Friday, June 09, 2006

If I died, would she feel guilty?


What if I don't overcome this flu I have now and died?

I think my human will be wracked with guilt. It will be a long while before she would be able to let go of the 'what if' questions - What if she had not boarded me in a cat community where, understandably, germs are passed around more freely? What if she found some other solution [read "compromise"] to my tearing up the new furnishings in her home?

I hardly fell ill when I was with her. The couple of times I caught a chill, she picked up on it rightaway and took me to the vet. Other than that, there've been a couple of urinary tract infections, which the vet also fixed.

The weather has been kooky lately, which is maybe how I got sick. It's either hot as hell - which sends me and my roomies leaving our room through the hole in the wall to go for cooler air in the garden beyond - or pouring heavily, which sends the temperatures dipping, especially if it's a night-time rainstorm.

Or someone in the room passed me the germs, which is rather more likely what happened.

Anyway, I was thinking about the nature of guilt just now. If I died, and my human needed to get over her decision to 'dump me', it would entail her forgiving herself.

We are always told to forgive others because it's good for the soul. It's like an anti-depressant. Don't seek an eye for an eye, or stew about seeking an eye for an eye, because all that stored up aggro is bad for the constitution.

And that's just the physical side of it. Ever kept company with someone so full of venom against someone else he perceives to have done him an injustice? It isn't very a positive or life-affirming business, really.

But how often do humans think about forgiving themselves for what they have done? The option is to stay guilt-ridden. Forgiving oneself takes work, though. It takes adopting a different reality. It takes disentangling the self from the perception that another person or thing had 'control' over the action that was taken.

I believe my human would take full ownership of the decision she made. She had come up against keeping me vs giving me up. She chose to give me up.

It was far more than being a vote to keep her new furniture in good condition, though a big fringe benefit for her is that she freed herself from cleaning up after me. [List: Scattered litter, fur all over the place, occasional puddles of vomit, litter-box smell and poo/pee and my dark brown 'dhoby marks' on strategic walls/furniture.]

I understand that, for her, It was also a vote for harmony at home, since her hubby has never been that crazy about cats, or, more particularly, about me!

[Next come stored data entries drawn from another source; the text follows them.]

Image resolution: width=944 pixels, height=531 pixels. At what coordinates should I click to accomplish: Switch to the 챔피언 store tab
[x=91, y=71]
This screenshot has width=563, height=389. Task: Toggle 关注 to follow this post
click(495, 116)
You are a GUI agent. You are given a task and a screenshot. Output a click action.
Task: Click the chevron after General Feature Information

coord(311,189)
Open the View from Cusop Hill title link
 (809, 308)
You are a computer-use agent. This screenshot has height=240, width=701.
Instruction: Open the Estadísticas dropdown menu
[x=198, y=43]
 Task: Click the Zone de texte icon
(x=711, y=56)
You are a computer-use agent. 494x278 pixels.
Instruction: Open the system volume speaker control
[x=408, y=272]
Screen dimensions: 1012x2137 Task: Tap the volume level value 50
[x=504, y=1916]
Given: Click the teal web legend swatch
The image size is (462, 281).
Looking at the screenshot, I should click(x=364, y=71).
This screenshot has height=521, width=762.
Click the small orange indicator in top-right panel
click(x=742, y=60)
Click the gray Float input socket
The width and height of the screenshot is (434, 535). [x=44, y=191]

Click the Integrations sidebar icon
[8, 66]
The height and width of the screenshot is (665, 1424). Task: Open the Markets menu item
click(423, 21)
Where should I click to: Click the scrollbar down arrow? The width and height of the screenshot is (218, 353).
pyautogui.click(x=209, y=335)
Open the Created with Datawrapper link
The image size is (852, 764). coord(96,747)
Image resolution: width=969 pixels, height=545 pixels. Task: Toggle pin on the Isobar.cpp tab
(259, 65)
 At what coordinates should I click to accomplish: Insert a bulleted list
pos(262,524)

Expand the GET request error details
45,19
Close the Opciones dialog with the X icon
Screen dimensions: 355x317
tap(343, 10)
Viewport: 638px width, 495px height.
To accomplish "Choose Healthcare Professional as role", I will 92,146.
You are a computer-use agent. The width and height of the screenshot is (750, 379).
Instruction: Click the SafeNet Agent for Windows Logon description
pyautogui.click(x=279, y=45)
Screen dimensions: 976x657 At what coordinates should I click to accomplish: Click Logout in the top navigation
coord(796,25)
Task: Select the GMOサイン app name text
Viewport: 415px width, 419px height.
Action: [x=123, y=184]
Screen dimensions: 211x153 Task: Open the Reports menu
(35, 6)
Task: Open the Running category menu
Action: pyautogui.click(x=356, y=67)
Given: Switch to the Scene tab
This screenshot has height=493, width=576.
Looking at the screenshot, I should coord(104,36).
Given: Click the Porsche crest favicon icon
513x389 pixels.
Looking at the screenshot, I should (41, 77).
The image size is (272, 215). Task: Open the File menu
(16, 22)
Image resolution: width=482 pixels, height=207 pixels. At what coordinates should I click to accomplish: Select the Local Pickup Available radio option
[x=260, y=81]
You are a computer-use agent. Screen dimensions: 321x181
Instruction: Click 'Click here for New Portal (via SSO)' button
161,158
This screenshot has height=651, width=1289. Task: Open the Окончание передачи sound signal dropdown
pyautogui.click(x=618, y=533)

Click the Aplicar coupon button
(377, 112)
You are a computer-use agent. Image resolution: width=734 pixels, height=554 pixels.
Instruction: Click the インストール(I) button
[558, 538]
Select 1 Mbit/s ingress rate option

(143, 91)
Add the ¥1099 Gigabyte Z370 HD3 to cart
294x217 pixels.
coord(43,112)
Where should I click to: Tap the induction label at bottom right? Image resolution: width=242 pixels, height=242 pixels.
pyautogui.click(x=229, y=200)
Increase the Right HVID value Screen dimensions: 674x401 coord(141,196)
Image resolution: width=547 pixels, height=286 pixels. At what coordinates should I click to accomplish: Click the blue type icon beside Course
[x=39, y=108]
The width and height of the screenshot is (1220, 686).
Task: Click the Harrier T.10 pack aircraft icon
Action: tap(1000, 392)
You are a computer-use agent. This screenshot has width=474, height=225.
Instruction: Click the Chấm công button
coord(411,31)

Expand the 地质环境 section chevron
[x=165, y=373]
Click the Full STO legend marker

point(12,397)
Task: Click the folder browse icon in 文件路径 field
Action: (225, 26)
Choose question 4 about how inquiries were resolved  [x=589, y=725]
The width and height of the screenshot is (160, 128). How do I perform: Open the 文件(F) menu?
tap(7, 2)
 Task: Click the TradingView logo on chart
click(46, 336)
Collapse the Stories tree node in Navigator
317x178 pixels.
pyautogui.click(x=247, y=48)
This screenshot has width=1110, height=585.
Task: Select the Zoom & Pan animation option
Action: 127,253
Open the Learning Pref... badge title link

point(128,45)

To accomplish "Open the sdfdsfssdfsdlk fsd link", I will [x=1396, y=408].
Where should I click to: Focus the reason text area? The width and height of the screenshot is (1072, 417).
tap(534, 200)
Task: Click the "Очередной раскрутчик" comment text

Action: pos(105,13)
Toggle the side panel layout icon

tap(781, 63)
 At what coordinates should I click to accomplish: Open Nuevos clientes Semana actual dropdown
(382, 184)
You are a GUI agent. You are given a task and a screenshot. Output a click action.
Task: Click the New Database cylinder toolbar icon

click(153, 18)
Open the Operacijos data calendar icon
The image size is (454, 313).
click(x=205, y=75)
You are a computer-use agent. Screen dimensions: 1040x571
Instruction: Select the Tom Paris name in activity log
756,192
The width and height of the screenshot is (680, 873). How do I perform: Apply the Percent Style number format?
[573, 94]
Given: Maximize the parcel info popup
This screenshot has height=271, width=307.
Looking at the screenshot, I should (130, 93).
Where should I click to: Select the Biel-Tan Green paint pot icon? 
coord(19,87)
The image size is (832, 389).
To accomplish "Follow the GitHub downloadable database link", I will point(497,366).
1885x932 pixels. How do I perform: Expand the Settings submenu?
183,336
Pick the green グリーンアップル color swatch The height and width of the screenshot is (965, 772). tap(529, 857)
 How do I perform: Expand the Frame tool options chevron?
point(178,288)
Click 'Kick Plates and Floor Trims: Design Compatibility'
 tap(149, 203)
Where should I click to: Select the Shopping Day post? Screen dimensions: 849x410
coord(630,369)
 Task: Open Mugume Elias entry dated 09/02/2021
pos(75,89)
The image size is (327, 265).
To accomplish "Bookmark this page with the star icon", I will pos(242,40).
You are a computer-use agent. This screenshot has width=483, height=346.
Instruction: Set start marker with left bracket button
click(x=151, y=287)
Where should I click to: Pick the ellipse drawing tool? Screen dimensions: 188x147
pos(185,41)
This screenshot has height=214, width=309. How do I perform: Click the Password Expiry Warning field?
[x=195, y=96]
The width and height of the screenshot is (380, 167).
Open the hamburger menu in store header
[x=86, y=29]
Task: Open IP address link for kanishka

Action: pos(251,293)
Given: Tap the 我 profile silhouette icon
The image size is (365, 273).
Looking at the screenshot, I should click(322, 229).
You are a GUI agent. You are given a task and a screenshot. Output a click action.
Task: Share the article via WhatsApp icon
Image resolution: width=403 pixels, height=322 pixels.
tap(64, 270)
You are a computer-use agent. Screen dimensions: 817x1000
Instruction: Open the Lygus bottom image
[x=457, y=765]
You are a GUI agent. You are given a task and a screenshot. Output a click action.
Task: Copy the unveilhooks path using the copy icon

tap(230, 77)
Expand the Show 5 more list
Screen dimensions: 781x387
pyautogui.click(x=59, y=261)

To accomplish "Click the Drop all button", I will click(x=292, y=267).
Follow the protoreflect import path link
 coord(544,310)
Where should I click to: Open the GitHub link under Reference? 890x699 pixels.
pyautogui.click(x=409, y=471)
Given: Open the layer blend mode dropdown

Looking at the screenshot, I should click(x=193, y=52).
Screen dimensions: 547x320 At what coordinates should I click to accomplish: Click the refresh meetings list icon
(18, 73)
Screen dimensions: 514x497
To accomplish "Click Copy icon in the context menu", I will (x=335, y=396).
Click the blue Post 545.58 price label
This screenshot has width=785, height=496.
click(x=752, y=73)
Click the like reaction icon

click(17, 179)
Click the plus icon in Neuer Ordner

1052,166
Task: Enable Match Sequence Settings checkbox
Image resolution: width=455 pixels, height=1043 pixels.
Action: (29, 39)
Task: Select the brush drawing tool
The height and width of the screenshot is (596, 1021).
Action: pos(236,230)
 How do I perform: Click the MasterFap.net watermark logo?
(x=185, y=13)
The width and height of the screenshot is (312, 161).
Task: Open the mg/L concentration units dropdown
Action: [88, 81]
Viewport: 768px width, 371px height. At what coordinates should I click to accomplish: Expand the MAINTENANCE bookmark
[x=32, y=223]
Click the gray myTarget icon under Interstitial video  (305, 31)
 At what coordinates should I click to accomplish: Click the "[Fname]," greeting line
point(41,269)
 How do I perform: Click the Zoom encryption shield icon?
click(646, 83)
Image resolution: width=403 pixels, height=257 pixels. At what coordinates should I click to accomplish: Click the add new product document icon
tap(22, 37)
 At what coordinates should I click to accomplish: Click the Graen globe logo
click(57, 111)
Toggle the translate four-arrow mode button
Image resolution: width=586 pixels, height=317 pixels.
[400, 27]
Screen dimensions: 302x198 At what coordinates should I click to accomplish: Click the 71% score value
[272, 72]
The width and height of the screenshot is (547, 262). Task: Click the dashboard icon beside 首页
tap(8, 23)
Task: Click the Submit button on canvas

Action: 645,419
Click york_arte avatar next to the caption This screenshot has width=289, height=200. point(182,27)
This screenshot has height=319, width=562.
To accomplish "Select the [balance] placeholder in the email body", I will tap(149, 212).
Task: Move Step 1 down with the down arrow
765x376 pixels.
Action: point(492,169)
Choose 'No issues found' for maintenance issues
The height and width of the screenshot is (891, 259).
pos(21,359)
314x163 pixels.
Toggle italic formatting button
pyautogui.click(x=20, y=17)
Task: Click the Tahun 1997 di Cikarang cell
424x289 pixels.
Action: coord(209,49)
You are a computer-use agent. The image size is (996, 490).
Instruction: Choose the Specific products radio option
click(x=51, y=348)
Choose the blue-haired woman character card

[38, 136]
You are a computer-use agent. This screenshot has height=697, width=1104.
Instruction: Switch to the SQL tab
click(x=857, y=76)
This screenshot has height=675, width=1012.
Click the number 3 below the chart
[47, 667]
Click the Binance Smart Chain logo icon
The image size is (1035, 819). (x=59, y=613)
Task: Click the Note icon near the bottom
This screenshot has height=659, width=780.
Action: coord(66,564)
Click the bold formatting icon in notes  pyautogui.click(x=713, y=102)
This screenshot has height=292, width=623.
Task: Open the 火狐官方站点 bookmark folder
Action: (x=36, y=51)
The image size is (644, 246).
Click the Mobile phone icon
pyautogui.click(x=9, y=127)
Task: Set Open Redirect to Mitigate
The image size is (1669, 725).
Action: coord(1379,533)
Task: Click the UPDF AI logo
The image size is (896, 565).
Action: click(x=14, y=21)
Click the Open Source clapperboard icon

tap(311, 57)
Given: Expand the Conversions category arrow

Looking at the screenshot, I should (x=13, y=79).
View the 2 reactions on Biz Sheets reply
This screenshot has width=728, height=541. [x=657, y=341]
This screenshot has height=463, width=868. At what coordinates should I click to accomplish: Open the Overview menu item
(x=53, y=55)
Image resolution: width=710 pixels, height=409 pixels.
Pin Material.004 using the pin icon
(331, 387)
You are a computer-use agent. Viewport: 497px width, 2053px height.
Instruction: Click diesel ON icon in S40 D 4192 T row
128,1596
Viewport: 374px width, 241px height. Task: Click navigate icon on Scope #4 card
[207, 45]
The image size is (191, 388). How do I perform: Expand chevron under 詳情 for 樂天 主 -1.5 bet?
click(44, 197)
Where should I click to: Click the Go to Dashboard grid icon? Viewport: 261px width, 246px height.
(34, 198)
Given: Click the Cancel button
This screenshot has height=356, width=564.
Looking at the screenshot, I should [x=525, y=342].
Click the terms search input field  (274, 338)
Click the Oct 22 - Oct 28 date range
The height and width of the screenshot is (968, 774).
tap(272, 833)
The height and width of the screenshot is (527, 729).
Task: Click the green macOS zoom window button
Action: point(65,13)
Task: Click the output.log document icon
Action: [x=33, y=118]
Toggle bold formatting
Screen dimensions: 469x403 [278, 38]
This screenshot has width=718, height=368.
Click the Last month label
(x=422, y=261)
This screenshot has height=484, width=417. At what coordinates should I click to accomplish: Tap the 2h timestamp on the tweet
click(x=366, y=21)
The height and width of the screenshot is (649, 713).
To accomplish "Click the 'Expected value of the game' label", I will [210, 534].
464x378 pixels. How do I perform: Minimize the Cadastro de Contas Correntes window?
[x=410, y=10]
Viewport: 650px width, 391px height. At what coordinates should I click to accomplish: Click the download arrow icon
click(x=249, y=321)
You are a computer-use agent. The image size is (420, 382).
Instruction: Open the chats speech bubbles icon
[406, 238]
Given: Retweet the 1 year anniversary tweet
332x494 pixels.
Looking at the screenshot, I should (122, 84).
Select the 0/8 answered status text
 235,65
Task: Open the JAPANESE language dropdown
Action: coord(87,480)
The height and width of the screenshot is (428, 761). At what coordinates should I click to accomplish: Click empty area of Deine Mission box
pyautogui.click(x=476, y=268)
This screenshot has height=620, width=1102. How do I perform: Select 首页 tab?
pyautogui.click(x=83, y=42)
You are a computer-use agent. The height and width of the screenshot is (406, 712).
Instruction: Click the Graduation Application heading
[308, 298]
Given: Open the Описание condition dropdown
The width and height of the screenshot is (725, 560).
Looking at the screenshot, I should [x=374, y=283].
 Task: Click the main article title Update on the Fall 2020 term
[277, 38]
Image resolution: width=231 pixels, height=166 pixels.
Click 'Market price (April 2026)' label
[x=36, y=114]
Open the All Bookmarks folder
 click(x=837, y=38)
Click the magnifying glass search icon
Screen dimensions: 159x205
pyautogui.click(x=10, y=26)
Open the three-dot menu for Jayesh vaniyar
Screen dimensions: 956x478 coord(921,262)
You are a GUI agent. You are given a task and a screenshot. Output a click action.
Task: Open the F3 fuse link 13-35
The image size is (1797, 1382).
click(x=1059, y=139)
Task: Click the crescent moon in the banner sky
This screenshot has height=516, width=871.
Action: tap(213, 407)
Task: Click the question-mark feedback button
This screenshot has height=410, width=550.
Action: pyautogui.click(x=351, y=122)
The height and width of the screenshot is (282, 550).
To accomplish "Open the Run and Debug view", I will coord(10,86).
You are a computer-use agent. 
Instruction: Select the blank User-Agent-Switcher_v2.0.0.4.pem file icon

He thinks I am an evil, ungrateful and unfathomable ball of fur, though he has acknowledged I do have my 'softer' side. He has seen me come when called and once said that maybe I had a zipper on my belly, which, when undone, would produce a dog that had been wearing a moggie costume all this while.

Of course it hurts that she chose her marriage and home over me. But a choice had to be made. I absolve her from blame for it. So if I go, I go. It's enough that I had eight good years under her roof. [Really? Am I so magnanimous? Or am I just being a manipulative S.O.B. using reverse psychology?]

Guilt... regret... My human has always been one to take decisions based on information then available at each crossroads at that time, and never look back. Life is not about continually keeping a cost-benefits scorecard for every choice one makes. She is sure of her decision, my human is. Her mom asked her last week whether she would ever bring me home again, and I believe her answer was an unequivocal 'No'.

The poet Robert Browning's words capture her thinking:

'I am grown peaceful as old age tonight.
I regret a little, I would change still less.'


Anyway, Auntie S started me on this medicine called Vibravet today and fully expects me to make a turnaround. She told my human today that I'm still eating well, which is a positive sign.